Mux, Inc.
- Company type: Privately held company
- Industry: Streaming media
- Founded: 2015
- Founder: Jonathan Dahl, Steve Heffernan, Matthew McClure, Adam Brown
- Headquarters: San Francisco, California
- Products: Mux Data, Mux Video
- Website: mux.com

= Mux (company) =

American technology company

Mux is a video technology company headquartered in San Francisco, California. Mux focuses on video streaming infrastructure software and video performance analytics.

== History ==
Mux was founded in 2015 by Jonathan Dahl, Steve Heffernan, Matthew McClure, and Adam Brown. Jonathan Dahl and Steve Heffernan are the founders of Zencoder, a cloud encoding company sold to Brightcove in 2012. The name “Mux” is short for “multiplexing,” a reference to combining multiple signals into one in digital media.

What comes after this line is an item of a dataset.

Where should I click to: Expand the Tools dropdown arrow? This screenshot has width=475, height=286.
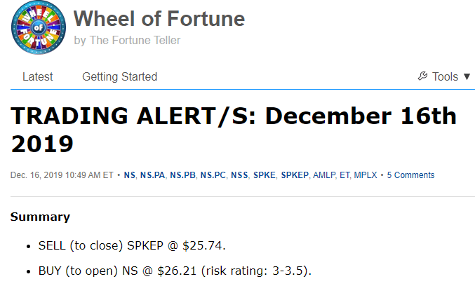467,76
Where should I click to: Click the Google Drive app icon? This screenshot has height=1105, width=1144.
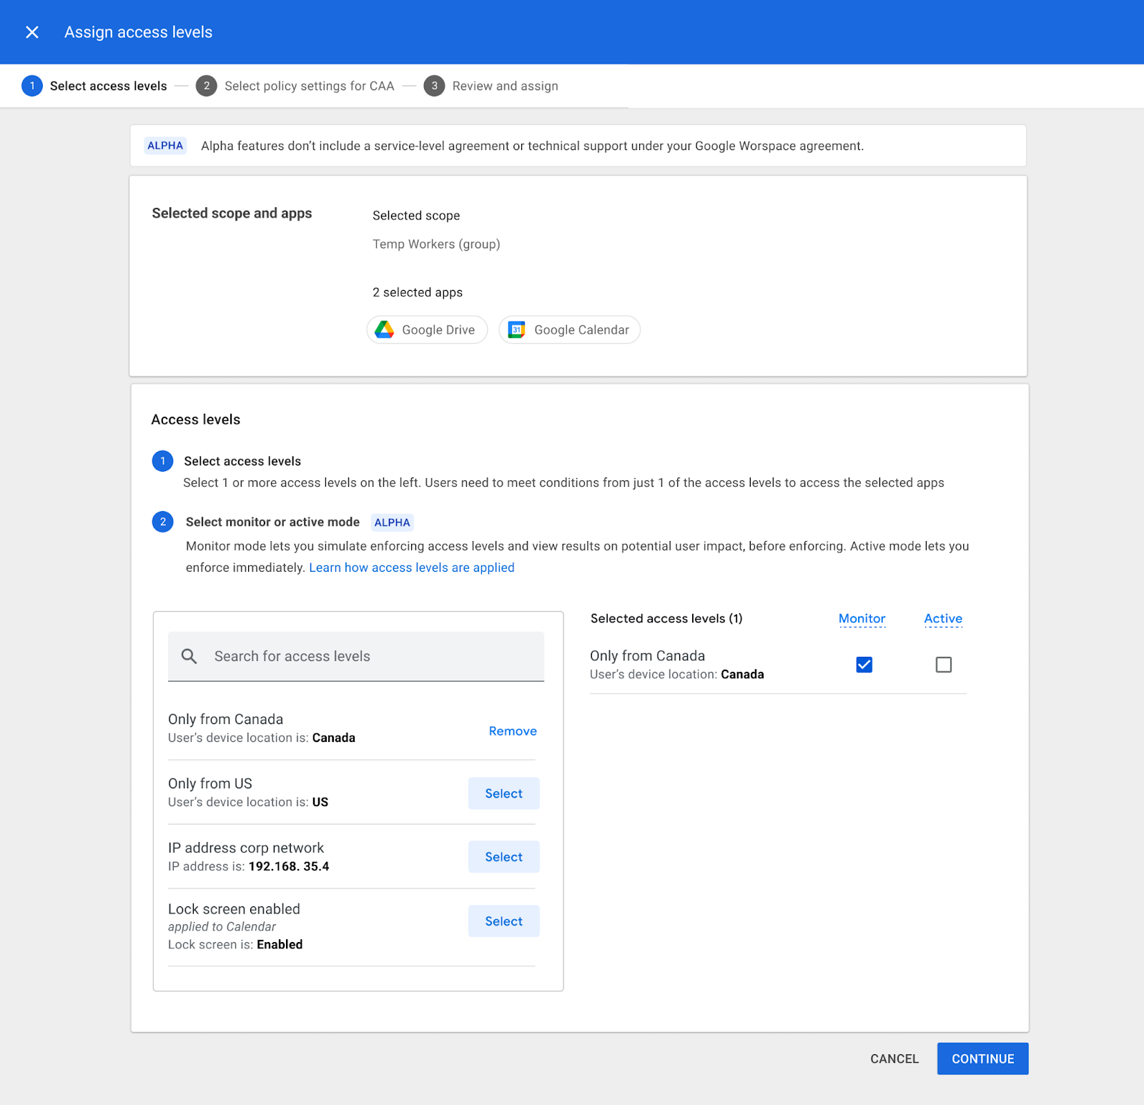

Mux has raised a total of $11.8m from Accel Partners, YCombinator, Lowercase Capital, Susa Ventures, SV Angel, and more. Mux is member of Heavybit and went through the YCombinator program in 2016.

Mux's first product was a quality of service (QoS) analytics platform to measure a viewer's experience while watching video. In 2018, Mux announced an API for video streaming using per-title encoding, a technique similar to that used by Netflix.